(Records from a dataset)
^^^^

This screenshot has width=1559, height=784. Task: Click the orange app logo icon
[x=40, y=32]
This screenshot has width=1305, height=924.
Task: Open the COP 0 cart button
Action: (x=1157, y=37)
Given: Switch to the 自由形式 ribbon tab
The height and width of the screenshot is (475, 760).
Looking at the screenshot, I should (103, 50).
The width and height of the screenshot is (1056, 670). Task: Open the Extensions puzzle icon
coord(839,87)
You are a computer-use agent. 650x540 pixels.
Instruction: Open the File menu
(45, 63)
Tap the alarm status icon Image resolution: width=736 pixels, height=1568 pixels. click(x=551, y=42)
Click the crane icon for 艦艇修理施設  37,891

^^^^

## [Try it]
Set down only the lines from the line with "Tap the alarm" through the last line of the data above, keeping both the first and the last.

## [Answer]
Tap the alarm status icon Image resolution: width=736 pixels, height=1568 pixels. click(x=551, y=42)
Click the crane icon for 艦艇修理施設  37,891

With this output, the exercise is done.